The order of vectors in a dot product does not matter, so $$\mathbf{u}_{2} \cdot \mathbf{u}_{1} = \mathbf{u}_{1} \cdot \mathbf{u}_{2} = 0$$.

**step2 Substitute the expression for $$\mathbf{v}$$ into the dot product**

We are given that $$\mathbf{v}=a \mathbf{u}_{1}+b \mathbf{u}_{2}$$. We need to find $$\mathbf{v} \cdot \mathbf{u}_{1}$$. We will substitute the given expression for $$\mathbf{v}$$ into the dot product expression:

$$\mathbf{v} \cdot \mathbf{u}_{1} = (a \mathbf{u}_{1}+b \mathbf{u}_{2}) \cdot \mathbf{u}_{1}$$

**step3 Apply the distributive property of the dot product**

The dot product is distributive over vector addition, similar to how multiplication distributes over addition in regular numbers. This means we can distribute $$\mathbf{u}_{1}$$ to both terms inside the parenthesis:

$$(a \mathbf{u}_{1}+b \mathbf{u}_{2}) \cdot \mathbf{u}_{1} = (a \mathbf{u}_{1}) \cdot \mathbf{u}_{1} + (b \mathbf{u}_{2}) \cdot \mathbf{u}_{1}$$

Also, a scalar (a number like 'a' or 'b') can be factored out of a dot product:

$$(a \mathbf{u}_{1}) \cdot \mathbf{u}_{1} + (b \mathbf{u}_{2}) \cdot \mathbf{u}_{1} = a (\mathbf{u}_{1} \cdot \mathbf{u}_{1}) + b (\mathbf{u}_{2} \cdot \mathbf{u}_{1})$$

**step4 Use the properties of orthogonal unit vectors to simplify the expression**

Now, we will use the properties of orthogonal unit vectors that we identified in Step 1. We know that $$\mathbf{u}_{1} \cdot \mathbf{u}_{1} = 1$$ (since $$\mathbf{u}_{1}$$ is a unit vector) and $$\mathbf{u}_{2} \cdot \mathbf{u}_{1} = 0$$ (since $$\mathbf{u}_{1}$$ and $$\mathbf{u}_{2}$$ are orthogonal).

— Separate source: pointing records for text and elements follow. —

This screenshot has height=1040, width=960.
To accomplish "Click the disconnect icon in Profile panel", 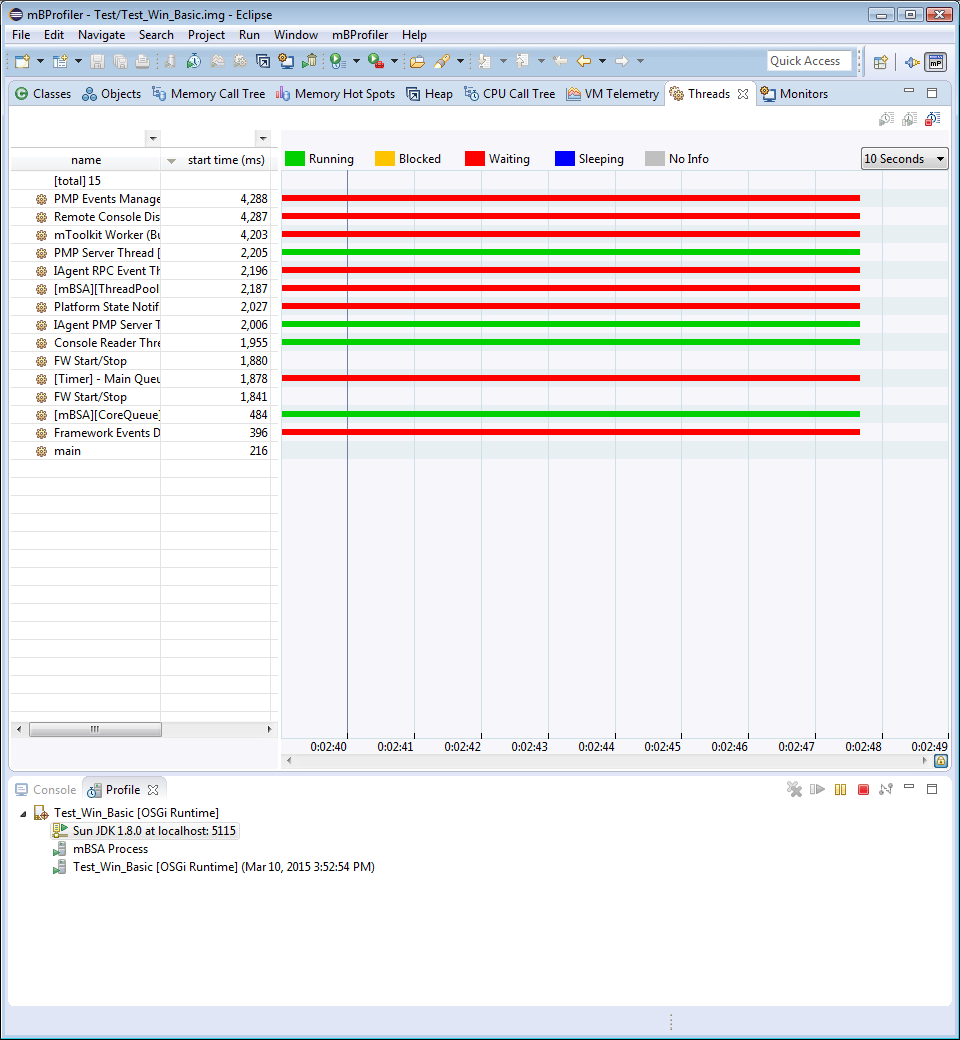I will [885, 790].
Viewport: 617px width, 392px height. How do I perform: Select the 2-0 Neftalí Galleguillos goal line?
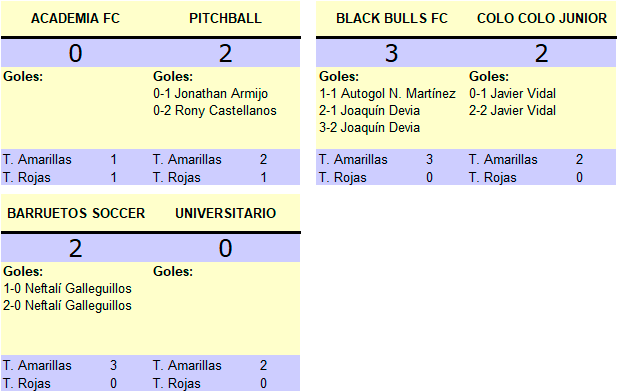[67, 305]
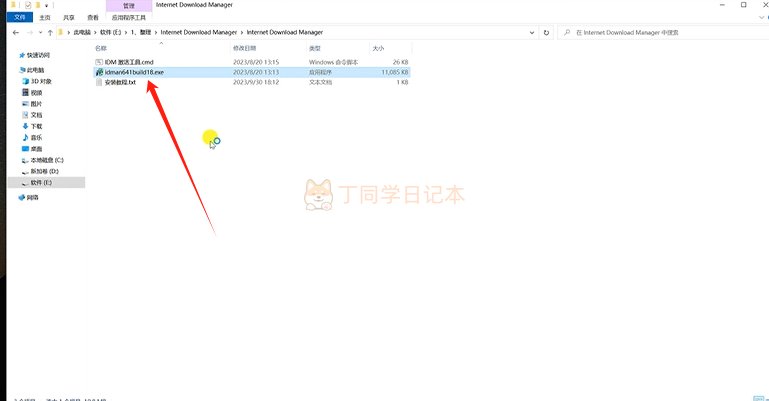The height and width of the screenshot is (401, 769).
Task: Go up one folder with the Up arrow
Action: click(50, 32)
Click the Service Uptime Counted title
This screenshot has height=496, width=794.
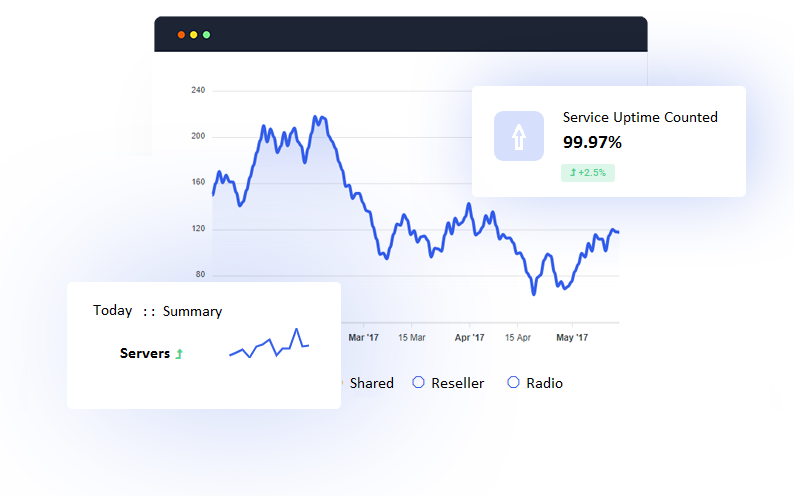click(x=640, y=117)
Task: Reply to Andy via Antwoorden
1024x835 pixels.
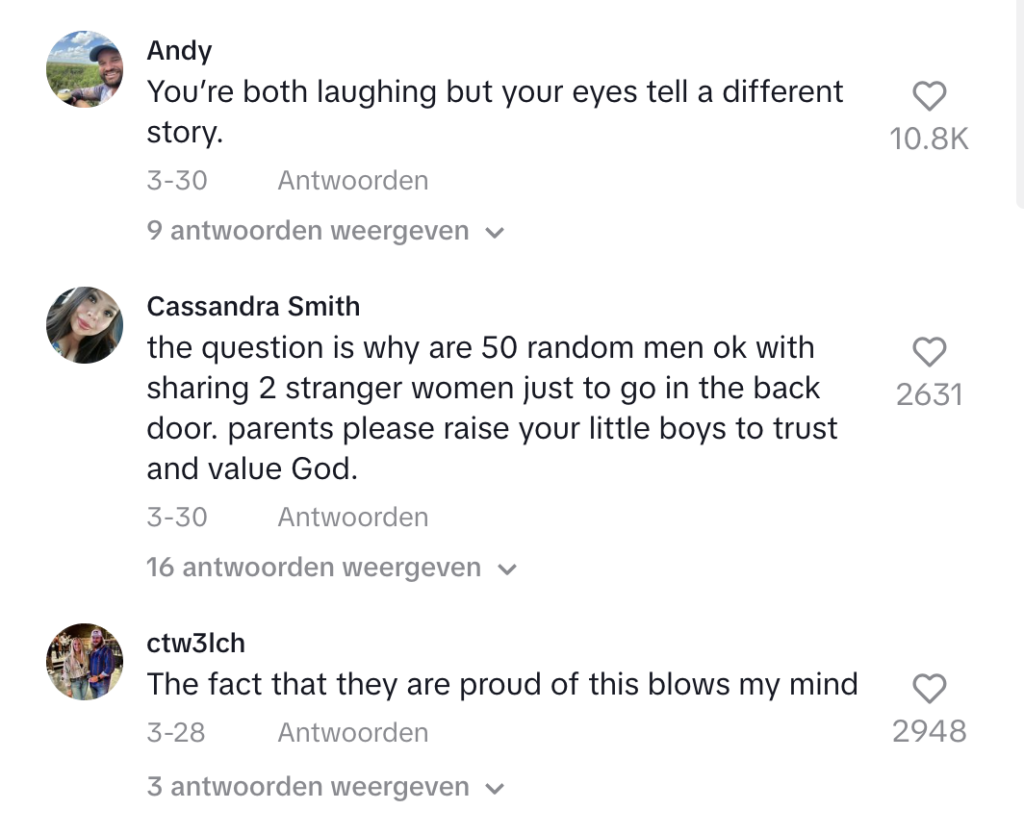Action: (x=353, y=181)
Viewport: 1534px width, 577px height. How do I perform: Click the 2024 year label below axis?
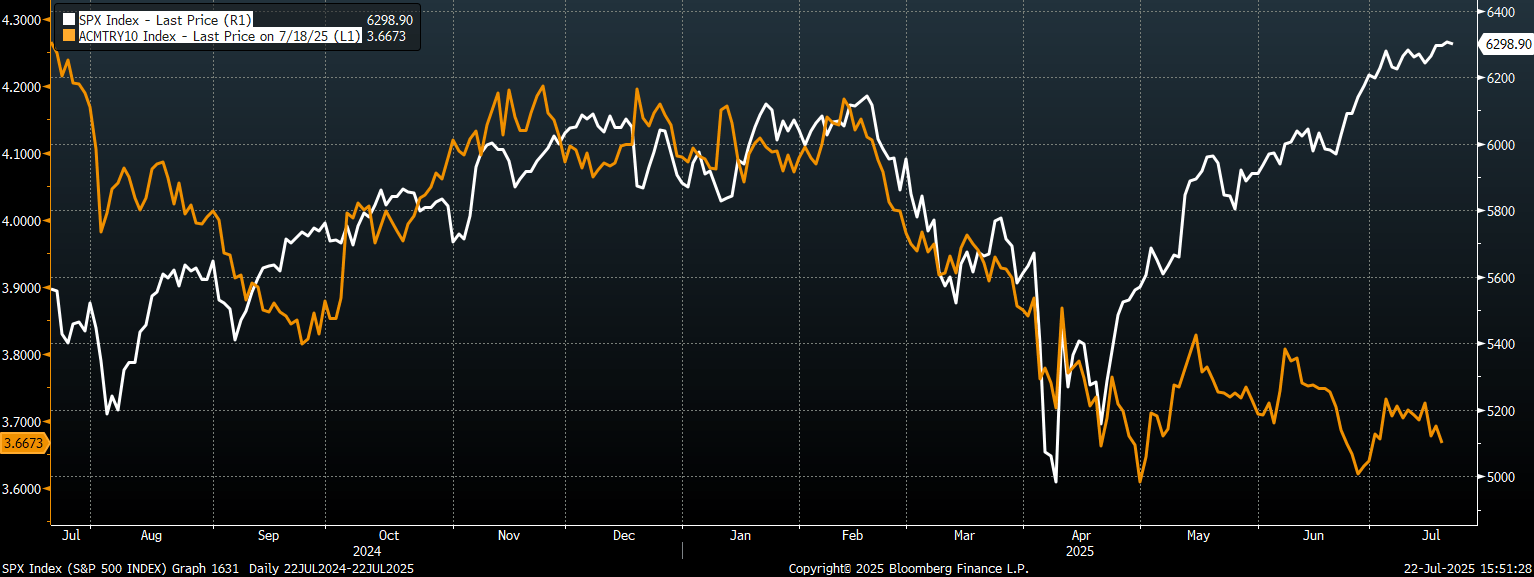coord(368,551)
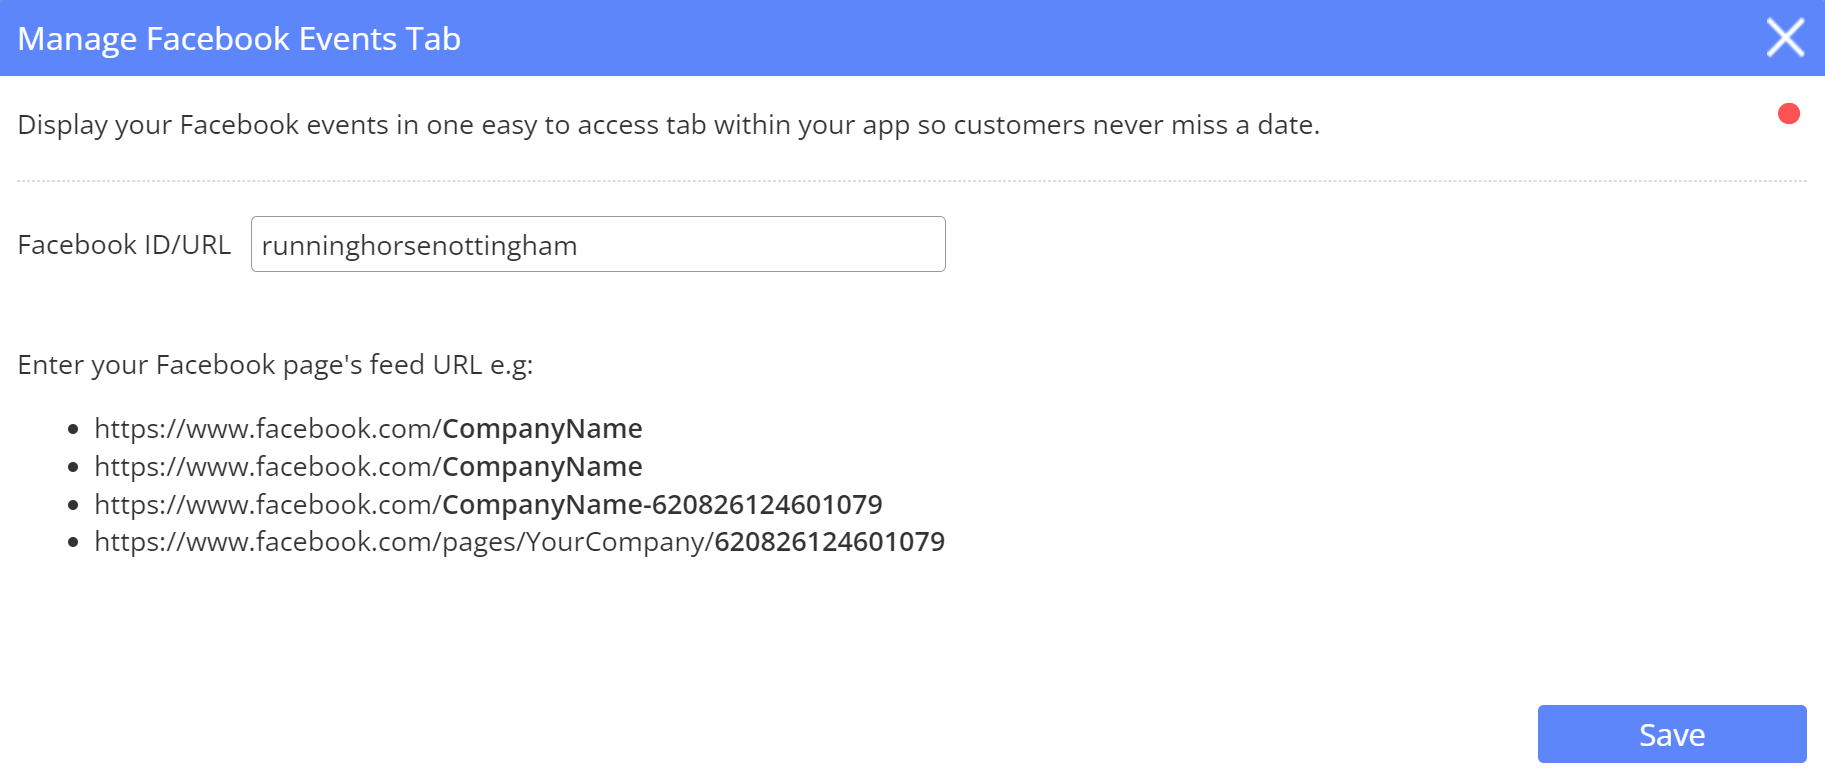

Substitute these values into the expression from Step 3:

$$a (\mathbf{u}_{1} \cdot \mathbf{u}_{1}) + b (\mathbf{u}_{2} \cdot \mathbf{u}_{1}) = a(1) + b(0)$$

Perform the multiplication:

$$a(1) + b(0) = a + 0$$

Finally, add the terms:

$$a + 0 = a$$

Alternative answer

Answer: a Explain
This is a question about vector dot products and properties of orthogonal unit vectors . The solving step is:

First, let's remember two important things about **unit vectors** and **orthogonal vectors**:
1. **Unit vectors** mean their length is 1. So, if we take the dot product of a unit vector with itself, like **u1** ⋅ **u1**, it equals its length squared: |**u1**|^2 = 1^2 = 1.
2. **Orthogonal vectors** mean they are perpendicular to each other. When two vectors are perpendicular, their dot product is 0. So, **u1** ⋅ **u2** = 0.

Now, we need to find **v** ⋅ **u1**. We know that **v** = a**u1** + b**u2**.
So, we can write the problem as: (a**u1** + b**u2**) ⋅ **u1**.

Let's use the distributive property of dot products, which works just like regular multiplication:
(a**u1** + b**u2**) ⋅ **u1** = (a**u1** ⋅ **u1**) + (b**u2** ⋅ **u1**)

Next, we can move the scalar numbers (like 'a' and 'b') outside of the dot product:
= a(**u1** ⋅ **u1**) + b(**u2** ⋅ **u1**)

Now, we plug in the values we remembered from our vector rules:
* We know **u1** ⋅ **u1** = 1 (because **u1** is a unit vector).
* We know **u2** ⋅ **u1** = 0 (because **u1** and **u2** are orthogonal).

Substituting these values into our expression:
= a(1) + b(0)
= a + 0
= a

So, **v** ⋅ **u1** is simply 'a'! It's like **u1** helps us pick out its own component from **v**!

Alternative answer

Answer: a Explain
This is a question about vector dot products and properties of orthogonal unit vectors. . The solving step is:

First, let's remember what "orthogonal unit vectors" mean!
1. **Unit vectors**: This means their length (or magnitude) is 1. When you "dot" a unit vector with itself, the answer is 1. So, $\mathbf{u}_{1} \cdot \mathbf{u}_{1} = 1$.
2. **Orthogonal vectors**: This means they are perpendicular to each other. When you "dot" two orthogonal vectors, the answer is 0. So, $\mathbf{u}_{1} \cdot \mathbf{u}_{2} = 0$.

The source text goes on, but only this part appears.